Is Sarbanes-Oxley Still in Effect for Public Companies?

The Sarbanes-Oxley Act of 2002 (SOX) was enacted following significant corporate accounting scandals, most notably the collapses of Enron and WorldCom. This federal law was intended to restore investor confidence in the capital markets by implementing a strict framework for corporate accountability, financial disclosure, and auditing practices. The Act remains a permanent fixture in the United States legal landscape, designed to ensure that reported financial information is accurate and reliable for the investing public.

The Current Legal Status of Sarbanes-Oxley

The Sarbanes-Oxley Act is fully in effect and constitutes the foundation of corporate governance law for publicly traded companies in the United States. It has been rigorously enforced by federal agencies since its passage. The core legislation dictates mandatory requirements for financial controls and executive oversight. While subsequent legislation has introduced modifications, the fundamental obligations of the Act remain compulsory. Non-compliance can result in severe civil and criminal penalties.

Entities Subject to SOX Requirements Today

The primary entities subject to the full scope of the Act are “issuers,” defined as companies whose securities are registered with the Securities and Exchange Commission (SEC). This includes all domestic public companies and their wholly-owned subsidiaries. Foreign private issuers (FPIs) that file reports with the SEC are also subject to most of the Act’s provisions. The law’s reach extends to the accounting firms that audit these public companies, imposing restrictions on their practices and independence.

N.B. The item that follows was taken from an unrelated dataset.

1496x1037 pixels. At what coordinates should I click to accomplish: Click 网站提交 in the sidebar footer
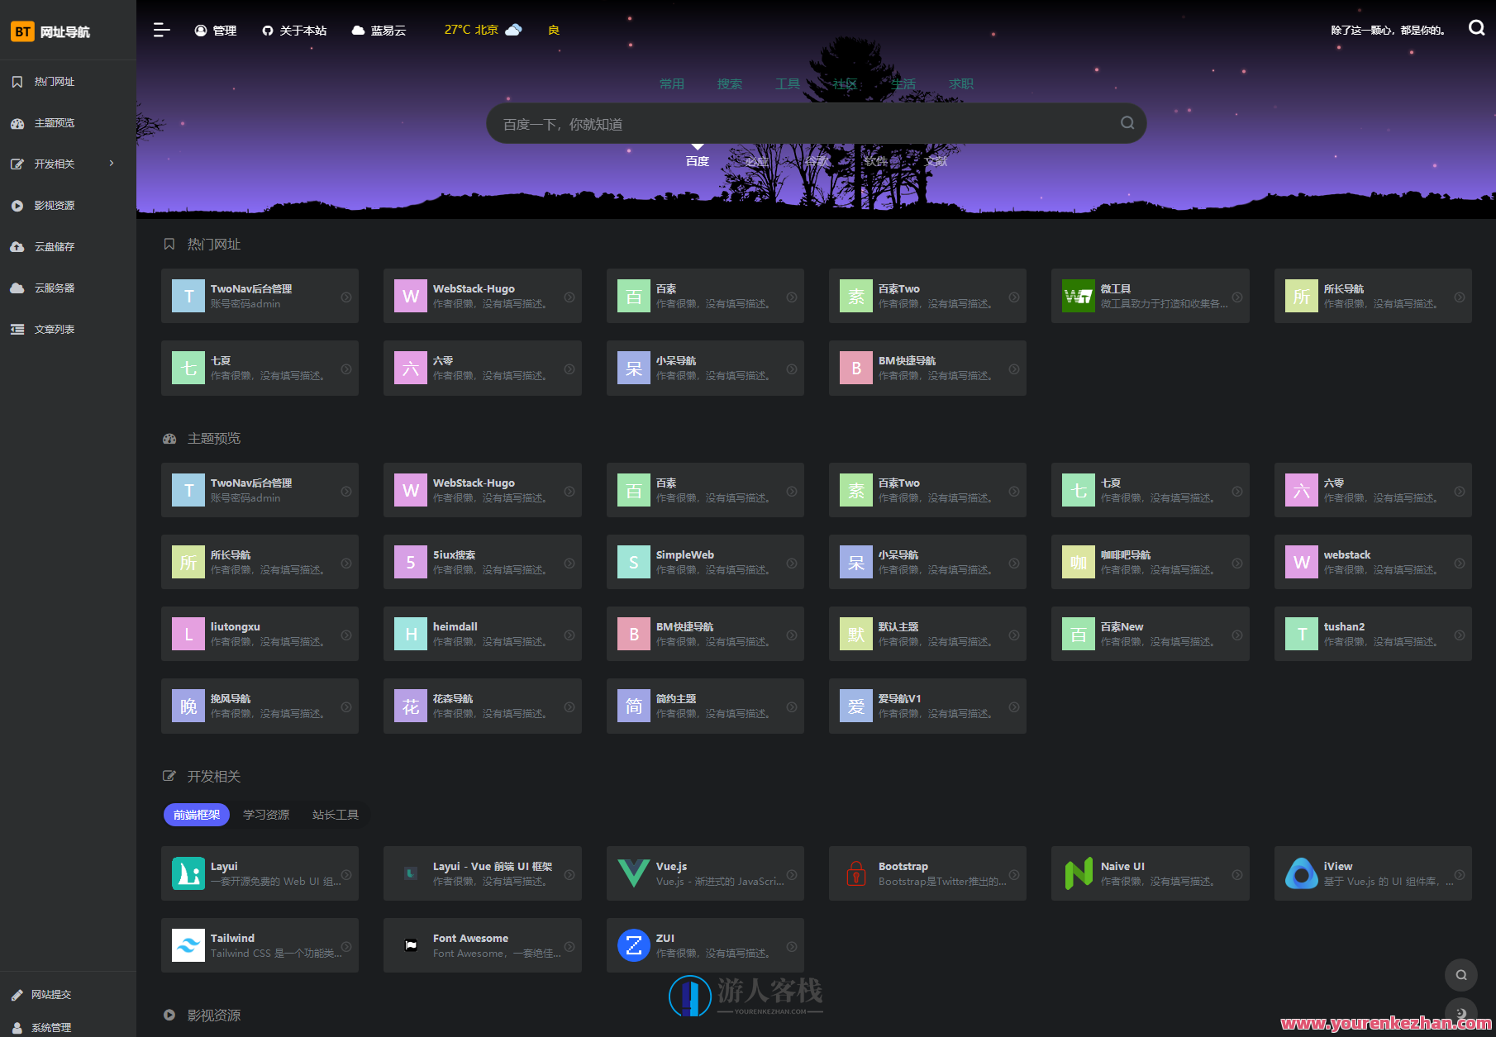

Key Requirements for Financial Reporting and Internal Controls

A central requirement of the Act is the mandate for executive accountability regarding a company’s financial statements. Both the Chief Executive Officer and Chief Financial Officer must personally certify the accuracy and completeness of their company’s periodic financial reports. This certification affirms that the financial information fairly represents the company’s financial condition and results of operations. Executives who knowingly certify a fraudulent financial report face substantial criminal penalties, including fines up to $5 million and imprisonment for up to 20 years.

The Act also requires management to establish, maintain, and assess the effectiveness of the company’s internal controls over financial reporting (ICFR). Management must issue an annual report detailing its assessment of the effectiveness of these controls. This internal review process is designed to provide reasonable assurance regarding the reliability of financial reporting.

Furthermore, the external auditor must issue an opinion on the effectiveness of the company’s internal controls, not just the financial statements. The Act imposes strict rules on auditor independence to maintain objectivity. These rules prohibit the external auditor from providing certain non-audit services, such as consulting or bookkeeping. To prevent conflicts of interest, the lead audit partner must be rotated off the client engagement every five years.

How Legislative Changes Have Modified SOX Compliance

While the core mandates of the Act are intact, legislative changes have introduced scalability, primarily through the Jumpstart Our Business Startups (JOBS) Act of 2012. This Act created the “Emerging Growth Company” (EGC) category. An EGC is defined as a company with less than $1.235 billion in total annual gross revenues during its most recently completed fiscal year.

EGCs are granted a temporary exemption from certain compliance requirements for up to five years after their initial public offering. Specifically, an EGC is not required to obtain the external auditor attestation on the effectiveness of internal controls over financial reporting. This exemption, often referred to as the Section 404(b) exemption, significantly reduces compliance costs for smaller, newly public companies.

Agencies Responsible for SOX Oversight and Enforcement

Two primary federal bodies share the responsibility for overseeing and enforcing the Sarbanes-Oxley Act. The Securities and Exchange Commission (SEC) is the main regulatory authority, responsible for setting the rules to implement the Act and bringing civil enforcement actions. The SEC has the authority to impose fines and prohibit individuals who violate securities laws from serving as officers or directors of public companies.

The Public Company Accounting Oversight Board (PCAOB) was created by the Act to specifically oversee the audits of public companies. The PCAOB registers, inspects, and disciplines accounting firms that audit public companies, ensuring the quality and independence of the audit process. The Board is empowered to set auditing and professional practice standards for these firms. Violations of PCAOB rules can result in penalties, including fines up to $2 million per violation.